La piscine à débordement s’étire discrètement dans les jardins de l’hôtel.
La piscine à débordement s’étire discrètement dans les jardins de l’hôtel. Adrian Houston

Légendes marines
Quand la nuit sera un peu plus avancée, que les conversations sonneront un peu plus haut et que de puissants effluves éthyliques monteront des tables – on aura pris quelques liqueurs, ouzo ou tsipouro, pour couronner les délices de Marmarinos –, alors surgira peut-être la silhouette dégingandée de Manolis Vordonis, l’actuel propriétaire des lieux. Oubliez les patrons policés : quand celui-ci ne court pas la mer Egée sur son voilier, il vous alpague, faciès de corsaire et anglais parfait, pour vous conter des légendes marines ou vous énoncer des axiomes de philosophes. Il a 66 ans mais « préfère choisir [son] âge », soufflant invariablement, chaque année, 42 bougies.

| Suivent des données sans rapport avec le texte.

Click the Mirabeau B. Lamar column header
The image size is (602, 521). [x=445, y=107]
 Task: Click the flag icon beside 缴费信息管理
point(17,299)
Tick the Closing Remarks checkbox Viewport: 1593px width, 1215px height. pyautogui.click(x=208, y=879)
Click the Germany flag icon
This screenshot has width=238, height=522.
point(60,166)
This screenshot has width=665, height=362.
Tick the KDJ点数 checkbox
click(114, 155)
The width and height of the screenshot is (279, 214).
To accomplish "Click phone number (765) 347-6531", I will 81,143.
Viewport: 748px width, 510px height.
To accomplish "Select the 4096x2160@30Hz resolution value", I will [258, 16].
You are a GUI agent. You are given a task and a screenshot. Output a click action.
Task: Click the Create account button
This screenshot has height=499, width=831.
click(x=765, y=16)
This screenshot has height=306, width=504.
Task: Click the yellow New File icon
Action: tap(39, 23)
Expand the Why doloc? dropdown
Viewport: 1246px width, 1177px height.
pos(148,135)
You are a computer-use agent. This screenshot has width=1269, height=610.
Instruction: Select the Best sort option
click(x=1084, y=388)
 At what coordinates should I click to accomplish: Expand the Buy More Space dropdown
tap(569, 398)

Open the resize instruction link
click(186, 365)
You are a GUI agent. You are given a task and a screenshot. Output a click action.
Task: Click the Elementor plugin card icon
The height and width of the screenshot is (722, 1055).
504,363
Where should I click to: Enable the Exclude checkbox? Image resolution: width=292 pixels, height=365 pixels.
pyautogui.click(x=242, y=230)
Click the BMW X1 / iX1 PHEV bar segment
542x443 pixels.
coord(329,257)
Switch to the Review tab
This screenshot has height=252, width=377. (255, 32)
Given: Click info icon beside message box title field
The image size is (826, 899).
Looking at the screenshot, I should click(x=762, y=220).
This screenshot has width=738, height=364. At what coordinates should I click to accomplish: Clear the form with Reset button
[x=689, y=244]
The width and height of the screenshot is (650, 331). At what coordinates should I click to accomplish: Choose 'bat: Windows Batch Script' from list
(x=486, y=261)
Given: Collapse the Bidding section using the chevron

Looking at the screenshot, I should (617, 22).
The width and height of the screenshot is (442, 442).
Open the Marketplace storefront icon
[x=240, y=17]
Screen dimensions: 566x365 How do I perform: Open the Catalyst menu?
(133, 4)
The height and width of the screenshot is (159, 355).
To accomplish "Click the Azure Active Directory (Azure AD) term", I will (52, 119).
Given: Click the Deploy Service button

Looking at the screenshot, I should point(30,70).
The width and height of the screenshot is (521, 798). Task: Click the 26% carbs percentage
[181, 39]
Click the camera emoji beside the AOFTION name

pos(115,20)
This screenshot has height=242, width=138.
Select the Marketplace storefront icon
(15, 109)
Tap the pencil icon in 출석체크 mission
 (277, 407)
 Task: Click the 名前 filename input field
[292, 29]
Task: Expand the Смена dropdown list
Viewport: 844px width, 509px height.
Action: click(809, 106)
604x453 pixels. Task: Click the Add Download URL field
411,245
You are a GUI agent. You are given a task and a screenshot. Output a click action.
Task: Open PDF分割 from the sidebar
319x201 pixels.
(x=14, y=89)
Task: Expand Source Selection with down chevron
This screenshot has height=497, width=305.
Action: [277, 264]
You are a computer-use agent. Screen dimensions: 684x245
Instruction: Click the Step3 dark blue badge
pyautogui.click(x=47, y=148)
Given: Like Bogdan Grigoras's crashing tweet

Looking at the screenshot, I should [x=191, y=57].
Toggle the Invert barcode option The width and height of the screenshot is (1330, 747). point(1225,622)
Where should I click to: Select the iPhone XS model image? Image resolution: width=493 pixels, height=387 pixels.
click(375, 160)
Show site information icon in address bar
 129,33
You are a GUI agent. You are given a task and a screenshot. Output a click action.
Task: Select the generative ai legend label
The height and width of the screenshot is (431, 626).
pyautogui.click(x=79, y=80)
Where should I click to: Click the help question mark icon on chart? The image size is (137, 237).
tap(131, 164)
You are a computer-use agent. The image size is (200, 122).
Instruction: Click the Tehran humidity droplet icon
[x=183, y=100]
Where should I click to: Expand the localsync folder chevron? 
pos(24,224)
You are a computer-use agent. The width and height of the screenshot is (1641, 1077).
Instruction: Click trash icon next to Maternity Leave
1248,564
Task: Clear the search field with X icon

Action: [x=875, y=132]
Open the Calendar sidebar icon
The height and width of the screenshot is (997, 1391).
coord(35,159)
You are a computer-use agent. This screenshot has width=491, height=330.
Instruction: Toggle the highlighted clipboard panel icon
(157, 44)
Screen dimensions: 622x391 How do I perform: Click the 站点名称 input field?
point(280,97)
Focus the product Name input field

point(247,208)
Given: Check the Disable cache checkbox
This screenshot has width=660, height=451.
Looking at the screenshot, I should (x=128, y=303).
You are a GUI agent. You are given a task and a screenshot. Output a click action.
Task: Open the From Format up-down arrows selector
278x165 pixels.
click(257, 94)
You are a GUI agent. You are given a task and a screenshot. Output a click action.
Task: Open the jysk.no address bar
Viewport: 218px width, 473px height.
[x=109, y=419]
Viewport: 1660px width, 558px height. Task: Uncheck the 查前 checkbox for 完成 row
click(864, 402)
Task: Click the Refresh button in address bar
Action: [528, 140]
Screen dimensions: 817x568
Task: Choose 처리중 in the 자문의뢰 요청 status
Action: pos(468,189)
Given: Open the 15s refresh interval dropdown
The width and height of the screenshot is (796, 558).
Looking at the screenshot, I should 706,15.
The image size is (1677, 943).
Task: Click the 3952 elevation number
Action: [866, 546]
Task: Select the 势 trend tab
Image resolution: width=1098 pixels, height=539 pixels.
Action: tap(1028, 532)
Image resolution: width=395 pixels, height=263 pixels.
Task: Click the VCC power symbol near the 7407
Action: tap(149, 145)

Il est à l’image de son hôtel : un monument grec dont on aime les belles rides et la classe naturelle.

Manolis Vordonis, homme d’affaires maritimes

Le charismatique propriétaire du Poseidonion n’est jamais très loin de l’eau. En bon scientifique, il a étudié la mécanique des fluides et l’architecture navale, tout en dévorant les grands textes de la philosophie grecque. Entré en 1976 chez Thenamaris, compagnie de transport maritime fondée au Pirée sept ans plus tôt, il en est devenu le directeur exécutif, puis le président, développant l’assise mondiale du groupe – sa flotte compte aujourd’hui quelque 90 navires et figure parmi les leaders européens en matière d’armement de pétroliers et de vraquiers. Hôtel à la gloire de Poséidon, le dieu des flots, on ne s’étonnera pas que le Poseidonion ait séduit Manolis Vordonis qui, depuis 2004, en loue les murs à long terme – le bâtiment classé restant la propriété de la fondation Anargyrios, du nom du constructeur initial. L’homme d’affaires a ainsi créé, avec d’autres membres de sa famille, la société Ecorecreators,
à travers laquelle la rénovation de l’hôtel, sur cinq ans, a pu être menée à bien. Une société qui œuvre également à la restauration de bâtiments et de navires. L’un des derniers bébés de Vordonis, c’est cette Spetses Classic Yacht Regatta, une course où les vieux gréements ont la part belle.